Midtown is also the home of Liquidnet, a trading firm with a no-tie policy, $49 billion in average daily natural liquidity—and only 300 employees. To achieve those numbers, the company needs a lot of IT; nearly half its employees work in information technology.
This May, Liquidnet opened its doors to host the Workshop on Performance and Reliability (WOPR), which brought me into town. When the company offered to let me in a day early to talk about how it company does IT, I didn't say no. But I did bring my notebook.
Explaining Financial IT to a Mere Mortal
I get off the elevator on 15th floor and walk past reception and the lunch area with the frozen yogurt and slushy machine (more on that later). I'm ushered into an office to meet Stefan Kutko, who you might say is a manager of application development for Liquidnet.
"You might say?" I ask. "Tell me more about that." It seems as good a place as any to start.
Kutko explains that Liquidnet integrates large institutional investors, allowing them to trade large blocks of shares without disrupting the market.
"The average trade on the New York Stock Exchange is 250 shares. Our average is more like 42,000. You simply can't sell that kind of volume on the street in one trade, so you have to break it up," he says.
When that happens, though, people take notice and try to profit. "Now they know daily supply will be very high," Kutko says. "We don't want to take advantage of the market—we're the good guys—so we pair up buyers and sellers. You could think of it as a wholesale marketplace. To technology people, that also looks a lot like a database of buyers and sellers."
Kutko's group creates Web applications to expand those trades into something he calls "capital markets," or off-exchange ventures where a company trades its own stock directly, like a buy-back or IPO.
A Technology Infrastructure With 'Fewer Silos of Knowledge'
Kutko explains that Liquidnet has a "no title" policy. People define themselves by their responsibilities: His is head of global markets technology. In my time at Liquidnet, no one says he or she "writes code." Instead, people talk about the business actions they enable.
Kutko started at Liquidnet five years ago as a programmer, working on internal trade support applications. He's currently working on a platform that allows late-stage private companies on the verge of going public to let employees and early founders sell shares to strategic investors. This reuses the Liquidnet model for block trading to provide an application that lets buyers purchase institution-sized blocks of private company shares.
Liquidnet's architecture makes this all possible—there's a clean break between the front-end, which is usually Web-based, and the back-end Web Services, Kutko says. Services are generally RESTful, passing JSON, and can therefore be repurposed for any GUI application.
Case Study: Rapid Application Development the Zappos Way
In addition, Liquidnet has standardized on Google Protocol Buffers messaging technology, which lets common services communicate in both synchronous and asynchronous patterns. If the customer wants a real-time operation, they can wait for the transaction to finish or put it in the messaging queue. The protocol supports both methods and works both for the trader application, a Windows application written in C#, and C++, along with node.js and Java Web-based technologies.

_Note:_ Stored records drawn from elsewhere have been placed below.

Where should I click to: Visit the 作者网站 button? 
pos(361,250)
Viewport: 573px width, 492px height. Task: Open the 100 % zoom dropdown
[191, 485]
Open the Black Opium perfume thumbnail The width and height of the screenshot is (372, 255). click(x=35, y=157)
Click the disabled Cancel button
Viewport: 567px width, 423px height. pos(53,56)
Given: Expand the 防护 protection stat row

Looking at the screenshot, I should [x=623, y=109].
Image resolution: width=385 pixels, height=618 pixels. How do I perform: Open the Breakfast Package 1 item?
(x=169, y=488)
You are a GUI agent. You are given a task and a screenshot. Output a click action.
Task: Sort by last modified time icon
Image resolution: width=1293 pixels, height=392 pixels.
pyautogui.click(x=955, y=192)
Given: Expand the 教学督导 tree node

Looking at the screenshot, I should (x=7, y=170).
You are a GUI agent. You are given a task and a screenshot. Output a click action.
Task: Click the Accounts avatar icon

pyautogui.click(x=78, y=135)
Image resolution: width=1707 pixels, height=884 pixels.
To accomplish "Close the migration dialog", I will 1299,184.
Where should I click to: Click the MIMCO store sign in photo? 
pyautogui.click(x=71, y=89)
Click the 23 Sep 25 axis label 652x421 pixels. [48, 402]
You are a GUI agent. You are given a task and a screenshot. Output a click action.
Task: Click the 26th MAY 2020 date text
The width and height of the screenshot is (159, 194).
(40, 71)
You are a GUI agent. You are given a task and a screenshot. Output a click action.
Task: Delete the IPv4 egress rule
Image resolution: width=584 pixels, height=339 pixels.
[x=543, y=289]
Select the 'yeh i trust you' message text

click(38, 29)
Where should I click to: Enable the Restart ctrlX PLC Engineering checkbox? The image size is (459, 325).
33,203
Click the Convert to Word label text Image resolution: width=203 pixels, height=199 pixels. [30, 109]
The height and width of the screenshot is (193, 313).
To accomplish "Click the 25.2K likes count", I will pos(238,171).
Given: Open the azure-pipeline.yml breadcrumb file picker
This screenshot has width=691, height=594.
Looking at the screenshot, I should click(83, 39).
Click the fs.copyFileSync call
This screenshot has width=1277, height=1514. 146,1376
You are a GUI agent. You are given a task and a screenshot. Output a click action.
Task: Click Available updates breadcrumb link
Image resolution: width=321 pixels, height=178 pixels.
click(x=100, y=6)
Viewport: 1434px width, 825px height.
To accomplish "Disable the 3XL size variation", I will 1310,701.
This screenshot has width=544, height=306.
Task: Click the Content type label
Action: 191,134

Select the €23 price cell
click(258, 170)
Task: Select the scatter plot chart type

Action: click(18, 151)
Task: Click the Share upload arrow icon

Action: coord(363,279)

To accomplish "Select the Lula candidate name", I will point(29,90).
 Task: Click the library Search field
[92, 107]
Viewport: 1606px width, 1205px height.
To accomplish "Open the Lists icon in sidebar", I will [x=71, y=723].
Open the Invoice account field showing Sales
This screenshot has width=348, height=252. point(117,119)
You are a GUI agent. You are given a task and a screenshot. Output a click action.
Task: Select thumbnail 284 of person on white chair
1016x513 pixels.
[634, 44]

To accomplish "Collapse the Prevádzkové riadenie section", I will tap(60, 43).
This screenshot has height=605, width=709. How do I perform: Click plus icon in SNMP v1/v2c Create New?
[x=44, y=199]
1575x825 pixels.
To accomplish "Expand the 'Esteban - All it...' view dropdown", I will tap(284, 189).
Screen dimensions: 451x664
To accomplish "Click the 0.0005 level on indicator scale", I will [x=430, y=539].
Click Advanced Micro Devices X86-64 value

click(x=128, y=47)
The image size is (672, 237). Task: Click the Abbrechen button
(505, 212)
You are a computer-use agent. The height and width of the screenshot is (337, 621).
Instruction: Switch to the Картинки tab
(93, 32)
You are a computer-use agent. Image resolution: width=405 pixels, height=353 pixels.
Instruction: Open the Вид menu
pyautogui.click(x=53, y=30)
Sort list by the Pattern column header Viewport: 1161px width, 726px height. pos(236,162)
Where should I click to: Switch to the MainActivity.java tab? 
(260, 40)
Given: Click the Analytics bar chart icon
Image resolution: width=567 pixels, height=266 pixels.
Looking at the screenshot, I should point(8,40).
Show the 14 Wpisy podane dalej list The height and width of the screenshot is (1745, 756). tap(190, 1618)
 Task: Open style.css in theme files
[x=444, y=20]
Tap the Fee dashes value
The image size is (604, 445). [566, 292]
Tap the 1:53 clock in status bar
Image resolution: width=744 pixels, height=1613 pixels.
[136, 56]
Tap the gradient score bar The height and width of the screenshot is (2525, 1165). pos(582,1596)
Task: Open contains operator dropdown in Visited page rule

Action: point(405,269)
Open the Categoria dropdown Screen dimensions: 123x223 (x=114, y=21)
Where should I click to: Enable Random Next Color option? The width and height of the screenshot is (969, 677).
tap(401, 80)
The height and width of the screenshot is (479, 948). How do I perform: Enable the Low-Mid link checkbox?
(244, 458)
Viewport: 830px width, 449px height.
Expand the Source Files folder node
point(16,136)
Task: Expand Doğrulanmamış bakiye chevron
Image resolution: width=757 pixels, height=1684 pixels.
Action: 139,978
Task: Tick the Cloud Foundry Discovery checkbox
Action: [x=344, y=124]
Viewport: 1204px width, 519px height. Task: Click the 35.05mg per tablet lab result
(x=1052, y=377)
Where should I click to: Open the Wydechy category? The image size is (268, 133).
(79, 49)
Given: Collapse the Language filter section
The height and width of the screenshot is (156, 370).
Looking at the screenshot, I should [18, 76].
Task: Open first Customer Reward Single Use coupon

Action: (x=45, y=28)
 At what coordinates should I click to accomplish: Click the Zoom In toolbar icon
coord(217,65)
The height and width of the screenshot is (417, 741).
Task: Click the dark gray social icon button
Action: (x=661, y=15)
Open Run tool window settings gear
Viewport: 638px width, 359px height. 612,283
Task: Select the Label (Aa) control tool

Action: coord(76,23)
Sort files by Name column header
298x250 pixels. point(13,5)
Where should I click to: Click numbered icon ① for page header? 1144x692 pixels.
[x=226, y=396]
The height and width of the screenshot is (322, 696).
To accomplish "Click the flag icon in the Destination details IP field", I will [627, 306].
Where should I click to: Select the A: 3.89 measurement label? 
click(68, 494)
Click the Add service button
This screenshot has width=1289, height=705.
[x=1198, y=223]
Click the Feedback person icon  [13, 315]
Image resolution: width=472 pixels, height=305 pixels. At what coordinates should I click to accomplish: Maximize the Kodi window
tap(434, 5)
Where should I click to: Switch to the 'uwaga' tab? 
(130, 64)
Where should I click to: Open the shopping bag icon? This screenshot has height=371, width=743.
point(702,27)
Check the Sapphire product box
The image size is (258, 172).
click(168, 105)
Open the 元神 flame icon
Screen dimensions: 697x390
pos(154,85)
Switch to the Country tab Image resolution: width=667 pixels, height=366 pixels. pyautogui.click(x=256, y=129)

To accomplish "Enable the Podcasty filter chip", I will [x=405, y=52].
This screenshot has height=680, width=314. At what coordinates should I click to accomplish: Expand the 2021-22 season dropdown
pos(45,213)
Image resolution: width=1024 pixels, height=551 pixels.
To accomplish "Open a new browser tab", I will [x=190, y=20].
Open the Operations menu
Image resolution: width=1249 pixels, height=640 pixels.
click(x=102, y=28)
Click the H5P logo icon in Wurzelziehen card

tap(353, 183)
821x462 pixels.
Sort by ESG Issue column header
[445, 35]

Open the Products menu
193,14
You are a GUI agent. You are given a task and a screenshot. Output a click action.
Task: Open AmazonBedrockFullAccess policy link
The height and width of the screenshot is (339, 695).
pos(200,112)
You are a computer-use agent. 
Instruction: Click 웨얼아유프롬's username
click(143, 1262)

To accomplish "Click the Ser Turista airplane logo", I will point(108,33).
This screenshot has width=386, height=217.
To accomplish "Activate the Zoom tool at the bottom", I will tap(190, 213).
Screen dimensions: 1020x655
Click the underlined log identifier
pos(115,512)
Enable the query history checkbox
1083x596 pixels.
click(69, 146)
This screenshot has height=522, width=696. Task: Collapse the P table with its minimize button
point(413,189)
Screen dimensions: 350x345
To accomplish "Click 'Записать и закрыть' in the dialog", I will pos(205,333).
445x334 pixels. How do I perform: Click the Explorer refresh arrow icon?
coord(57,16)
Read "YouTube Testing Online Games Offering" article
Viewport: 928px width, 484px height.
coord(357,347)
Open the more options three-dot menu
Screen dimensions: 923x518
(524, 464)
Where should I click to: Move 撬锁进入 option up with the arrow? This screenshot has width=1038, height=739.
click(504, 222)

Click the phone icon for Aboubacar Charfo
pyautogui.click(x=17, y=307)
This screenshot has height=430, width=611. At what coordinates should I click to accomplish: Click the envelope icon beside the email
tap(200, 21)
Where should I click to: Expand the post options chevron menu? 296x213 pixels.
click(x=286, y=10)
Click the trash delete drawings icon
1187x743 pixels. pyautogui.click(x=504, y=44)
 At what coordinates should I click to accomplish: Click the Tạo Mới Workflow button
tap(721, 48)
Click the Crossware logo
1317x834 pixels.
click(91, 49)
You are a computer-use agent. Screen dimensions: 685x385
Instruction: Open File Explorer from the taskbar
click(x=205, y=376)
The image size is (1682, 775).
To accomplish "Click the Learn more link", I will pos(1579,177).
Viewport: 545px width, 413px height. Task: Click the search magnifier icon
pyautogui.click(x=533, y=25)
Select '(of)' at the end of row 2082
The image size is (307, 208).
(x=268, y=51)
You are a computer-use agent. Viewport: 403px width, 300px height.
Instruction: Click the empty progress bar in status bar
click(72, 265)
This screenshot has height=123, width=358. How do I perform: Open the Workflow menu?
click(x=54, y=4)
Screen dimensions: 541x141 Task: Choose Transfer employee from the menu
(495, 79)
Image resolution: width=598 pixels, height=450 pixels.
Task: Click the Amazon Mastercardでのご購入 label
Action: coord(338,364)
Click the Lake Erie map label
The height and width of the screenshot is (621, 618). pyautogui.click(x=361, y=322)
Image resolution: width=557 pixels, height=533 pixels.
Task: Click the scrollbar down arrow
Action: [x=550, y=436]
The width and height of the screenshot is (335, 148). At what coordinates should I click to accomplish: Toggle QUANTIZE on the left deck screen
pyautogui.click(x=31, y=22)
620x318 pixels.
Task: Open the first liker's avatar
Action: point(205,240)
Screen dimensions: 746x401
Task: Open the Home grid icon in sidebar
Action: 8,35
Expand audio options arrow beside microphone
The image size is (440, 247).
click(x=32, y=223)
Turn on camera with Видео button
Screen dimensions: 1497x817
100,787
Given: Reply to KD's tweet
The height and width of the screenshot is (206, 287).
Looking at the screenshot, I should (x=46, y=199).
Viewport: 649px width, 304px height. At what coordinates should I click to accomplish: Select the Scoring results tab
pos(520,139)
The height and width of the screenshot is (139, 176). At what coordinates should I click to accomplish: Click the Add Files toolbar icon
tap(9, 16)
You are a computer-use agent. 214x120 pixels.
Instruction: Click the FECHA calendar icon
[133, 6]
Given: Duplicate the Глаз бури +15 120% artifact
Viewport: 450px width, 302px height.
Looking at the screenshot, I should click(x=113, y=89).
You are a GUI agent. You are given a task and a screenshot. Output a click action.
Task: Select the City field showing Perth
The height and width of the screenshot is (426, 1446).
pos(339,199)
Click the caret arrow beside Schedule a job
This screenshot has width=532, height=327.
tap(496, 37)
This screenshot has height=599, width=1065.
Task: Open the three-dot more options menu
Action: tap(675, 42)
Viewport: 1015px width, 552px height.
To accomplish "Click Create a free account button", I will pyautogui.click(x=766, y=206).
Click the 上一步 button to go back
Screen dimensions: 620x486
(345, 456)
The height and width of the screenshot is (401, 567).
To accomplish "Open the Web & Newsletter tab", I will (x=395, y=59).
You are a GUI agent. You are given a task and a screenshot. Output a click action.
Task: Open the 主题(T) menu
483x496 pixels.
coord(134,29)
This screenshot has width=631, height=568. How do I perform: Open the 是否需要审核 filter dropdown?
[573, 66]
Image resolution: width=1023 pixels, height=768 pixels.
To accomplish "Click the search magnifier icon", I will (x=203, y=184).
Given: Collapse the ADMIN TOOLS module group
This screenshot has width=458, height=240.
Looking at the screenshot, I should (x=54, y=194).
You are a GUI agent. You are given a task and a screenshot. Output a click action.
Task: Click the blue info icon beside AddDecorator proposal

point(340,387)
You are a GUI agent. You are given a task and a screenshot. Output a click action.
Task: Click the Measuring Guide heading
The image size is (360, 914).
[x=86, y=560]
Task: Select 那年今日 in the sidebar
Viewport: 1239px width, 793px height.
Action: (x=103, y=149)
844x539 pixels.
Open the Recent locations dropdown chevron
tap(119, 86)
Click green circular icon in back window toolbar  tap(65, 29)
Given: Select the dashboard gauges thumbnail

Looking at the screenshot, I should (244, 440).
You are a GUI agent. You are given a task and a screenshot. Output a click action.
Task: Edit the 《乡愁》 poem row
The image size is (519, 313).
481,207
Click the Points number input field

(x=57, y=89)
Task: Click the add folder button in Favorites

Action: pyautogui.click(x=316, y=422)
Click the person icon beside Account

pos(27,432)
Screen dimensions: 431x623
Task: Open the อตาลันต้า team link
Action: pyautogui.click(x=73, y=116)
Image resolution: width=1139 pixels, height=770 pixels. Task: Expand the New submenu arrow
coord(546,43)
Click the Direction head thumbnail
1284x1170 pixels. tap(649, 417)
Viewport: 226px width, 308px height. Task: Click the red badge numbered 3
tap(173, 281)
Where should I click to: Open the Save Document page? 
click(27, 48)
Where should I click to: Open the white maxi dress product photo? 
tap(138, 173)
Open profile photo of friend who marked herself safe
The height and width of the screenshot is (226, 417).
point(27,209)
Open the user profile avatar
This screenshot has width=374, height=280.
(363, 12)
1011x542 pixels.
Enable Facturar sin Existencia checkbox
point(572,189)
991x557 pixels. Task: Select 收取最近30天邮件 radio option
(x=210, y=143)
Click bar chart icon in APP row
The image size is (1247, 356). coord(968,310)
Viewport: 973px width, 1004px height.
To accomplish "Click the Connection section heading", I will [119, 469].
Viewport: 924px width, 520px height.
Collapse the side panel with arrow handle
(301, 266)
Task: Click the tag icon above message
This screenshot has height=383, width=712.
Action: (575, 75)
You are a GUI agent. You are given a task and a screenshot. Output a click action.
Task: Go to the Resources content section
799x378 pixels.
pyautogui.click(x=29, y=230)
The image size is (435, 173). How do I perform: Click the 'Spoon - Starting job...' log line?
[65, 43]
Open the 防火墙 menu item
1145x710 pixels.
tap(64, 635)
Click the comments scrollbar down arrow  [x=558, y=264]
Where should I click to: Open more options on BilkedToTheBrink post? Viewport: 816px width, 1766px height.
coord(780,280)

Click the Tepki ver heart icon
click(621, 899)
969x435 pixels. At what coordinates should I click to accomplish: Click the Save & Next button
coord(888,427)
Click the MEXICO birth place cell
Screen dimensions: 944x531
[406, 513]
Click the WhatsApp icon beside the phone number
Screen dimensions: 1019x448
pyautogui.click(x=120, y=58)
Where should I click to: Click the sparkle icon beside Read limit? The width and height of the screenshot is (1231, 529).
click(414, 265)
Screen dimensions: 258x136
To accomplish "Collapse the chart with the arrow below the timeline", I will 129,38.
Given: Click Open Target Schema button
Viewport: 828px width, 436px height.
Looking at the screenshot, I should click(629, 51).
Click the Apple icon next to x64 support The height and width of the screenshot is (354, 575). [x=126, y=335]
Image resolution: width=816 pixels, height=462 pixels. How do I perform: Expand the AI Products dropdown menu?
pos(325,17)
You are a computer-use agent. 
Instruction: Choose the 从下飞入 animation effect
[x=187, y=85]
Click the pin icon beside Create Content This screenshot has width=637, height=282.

After chatting with Kutko, I meet Matt Moss, the head of middle office technology. His role involves building that database to connect buyers and sellers, enabling the messaging system that other application teams can hook onto, collecting operations reports and sending them securely to the Order Audit Trail System (OATS) established by the Financial Industry Regulatory Authority. Moss also manages the system test area and a copy of the aforementioned messaging system and database—not only to test his own changes but also as a platform for teams to test changes in a life-like trading environment.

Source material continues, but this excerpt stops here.